TASK DESCRIPTION = Reproduce all records exactly.

DATA RECORDS =
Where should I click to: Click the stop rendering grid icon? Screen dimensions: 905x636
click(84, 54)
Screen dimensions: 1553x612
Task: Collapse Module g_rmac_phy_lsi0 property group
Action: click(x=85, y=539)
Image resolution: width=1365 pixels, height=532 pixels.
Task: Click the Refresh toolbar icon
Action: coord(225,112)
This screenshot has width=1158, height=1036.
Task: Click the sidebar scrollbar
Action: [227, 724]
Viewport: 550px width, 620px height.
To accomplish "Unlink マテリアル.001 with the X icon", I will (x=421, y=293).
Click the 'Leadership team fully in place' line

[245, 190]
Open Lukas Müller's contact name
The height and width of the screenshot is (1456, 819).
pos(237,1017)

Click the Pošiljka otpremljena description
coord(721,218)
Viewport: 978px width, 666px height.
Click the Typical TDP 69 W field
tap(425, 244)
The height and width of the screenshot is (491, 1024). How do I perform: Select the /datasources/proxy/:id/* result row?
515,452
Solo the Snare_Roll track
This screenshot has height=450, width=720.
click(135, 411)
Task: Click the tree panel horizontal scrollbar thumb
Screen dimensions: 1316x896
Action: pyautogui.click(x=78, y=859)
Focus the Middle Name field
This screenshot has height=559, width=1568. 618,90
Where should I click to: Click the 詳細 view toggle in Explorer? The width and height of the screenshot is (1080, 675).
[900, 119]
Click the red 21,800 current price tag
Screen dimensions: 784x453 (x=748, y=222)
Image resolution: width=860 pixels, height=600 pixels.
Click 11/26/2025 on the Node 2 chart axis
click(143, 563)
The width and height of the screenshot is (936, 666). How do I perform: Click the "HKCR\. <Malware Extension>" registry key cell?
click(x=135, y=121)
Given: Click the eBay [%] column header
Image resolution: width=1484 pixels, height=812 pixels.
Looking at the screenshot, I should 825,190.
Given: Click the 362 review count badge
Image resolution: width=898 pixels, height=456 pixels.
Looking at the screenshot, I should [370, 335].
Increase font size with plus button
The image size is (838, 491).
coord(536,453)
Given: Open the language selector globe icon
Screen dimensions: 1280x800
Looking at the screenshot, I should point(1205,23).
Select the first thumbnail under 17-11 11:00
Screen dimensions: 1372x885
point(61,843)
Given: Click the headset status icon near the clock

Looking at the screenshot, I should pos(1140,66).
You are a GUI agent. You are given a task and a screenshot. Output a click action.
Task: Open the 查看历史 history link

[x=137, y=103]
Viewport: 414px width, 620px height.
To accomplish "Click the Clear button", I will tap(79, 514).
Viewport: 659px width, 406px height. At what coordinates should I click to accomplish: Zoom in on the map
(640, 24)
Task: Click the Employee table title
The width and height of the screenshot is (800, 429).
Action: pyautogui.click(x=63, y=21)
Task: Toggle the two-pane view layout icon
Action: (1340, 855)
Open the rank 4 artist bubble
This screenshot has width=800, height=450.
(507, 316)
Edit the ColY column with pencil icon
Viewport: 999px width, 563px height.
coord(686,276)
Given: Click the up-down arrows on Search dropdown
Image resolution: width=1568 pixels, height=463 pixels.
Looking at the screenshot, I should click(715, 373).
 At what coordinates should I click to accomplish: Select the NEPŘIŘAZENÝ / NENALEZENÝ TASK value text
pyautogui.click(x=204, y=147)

FINISHED TASK =
Where should I click to: Click the stop rendering grid icon? Screen dimensions: 905x636
click(84, 54)
Screen dimensions: 1553x612
Task: Collapse Module g_rmac_phy_lsi0 property group
Action: click(x=85, y=539)
Image resolution: width=1365 pixels, height=532 pixels.
Task: Click the Refresh toolbar icon
Action: coord(225,112)
This screenshot has width=1158, height=1036.
Task: Click the sidebar scrollbar
Action: [227, 724]
Viewport: 550px width, 620px height.
To accomplish "Unlink マテリアル.001 with the X icon", I will (x=421, y=293).
Click the 'Leadership team fully in place' line

[245, 190]
Open Lukas Müller's contact name
The height and width of the screenshot is (1456, 819).
pos(237,1017)

Click the Pošiljka otpremljena description
coord(721,218)
Viewport: 978px width, 666px height.
Click the Typical TDP 69 W field
tap(425, 244)
The height and width of the screenshot is (491, 1024). How do I perform: Select the /datasources/proxy/:id/* result row?
515,452
Solo the Snare_Roll track
This screenshot has height=450, width=720.
click(135, 411)
Task: Click the tree panel horizontal scrollbar thumb
Screen dimensions: 1316x896
Action: pyautogui.click(x=78, y=859)
Focus the Middle Name field
This screenshot has height=559, width=1568. 618,90
Where should I click to: Click the 詳細 view toggle in Explorer? The width and height of the screenshot is (1080, 675).
[900, 119]
Click the red 21,800 current price tag
Screen dimensions: 784x453 (x=748, y=222)
Image resolution: width=860 pixels, height=600 pixels.
Click 11/26/2025 on the Node 2 chart axis
click(143, 563)
The width and height of the screenshot is (936, 666). How do I perform: Click the "HKCR\. <Malware Extension>" registry key cell?
click(x=135, y=121)
Given: Click the eBay [%] column header
Image resolution: width=1484 pixels, height=812 pixels.
Looking at the screenshot, I should 825,190.
Given: Click the 362 review count badge
Image resolution: width=898 pixels, height=456 pixels.
Looking at the screenshot, I should [370, 335].
Increase font size with plus button
The image size is (838, 491).
coord(536,453)
Given: Open the language selector globe icon
Screen dimensions: 1280x800
Looking at the screenshot, I should point(1205,23).
Select the first thumbnail under 17-11 11:00
Screen dimensions: 1372x885
point(61,843)
Given: Click the headset status icon near the clock

Looking at the screenshot, I should pos(1140,66).
You are a GUI agent. You are given a task and a screenshot. Output a click action.
Task: Open the 查看历史 history link

[x=137, y=103]
Viewport: 414px width, 620px height.
To accomplish "Click the Clear button", I will tap(79, 514).
Viewport: 659px width, 406px height. At what coordinates should I click to accomplish: Zoom in on the map
(640, 24)
Task: Click the Employee table title
The width and height of the screenshot is (800, 429).
Action: pyautogui.click(x=63, y=21)
Task: Toggle the two-pane view layout icon
Action: (1340, 855)
Open the rank 4 artist bubble
This screenshot has width=800, height=450.
(507, 316)
Edit the ColY column with pencil icon
Viewport: 999px width, 563px height.
coord(686,276)
Given: Click the up-down arrows on Search dropdown
Image resolution: width=1568 pixels, height=463 pixels.
Looking at the screenshot, I should click(715, 373).
 At what coordinates should I click to accomplish: Select the NEPŘIŘAZENÝ / NENALEZENÝ TASK value text
pyautogui.click(x=204, y=147)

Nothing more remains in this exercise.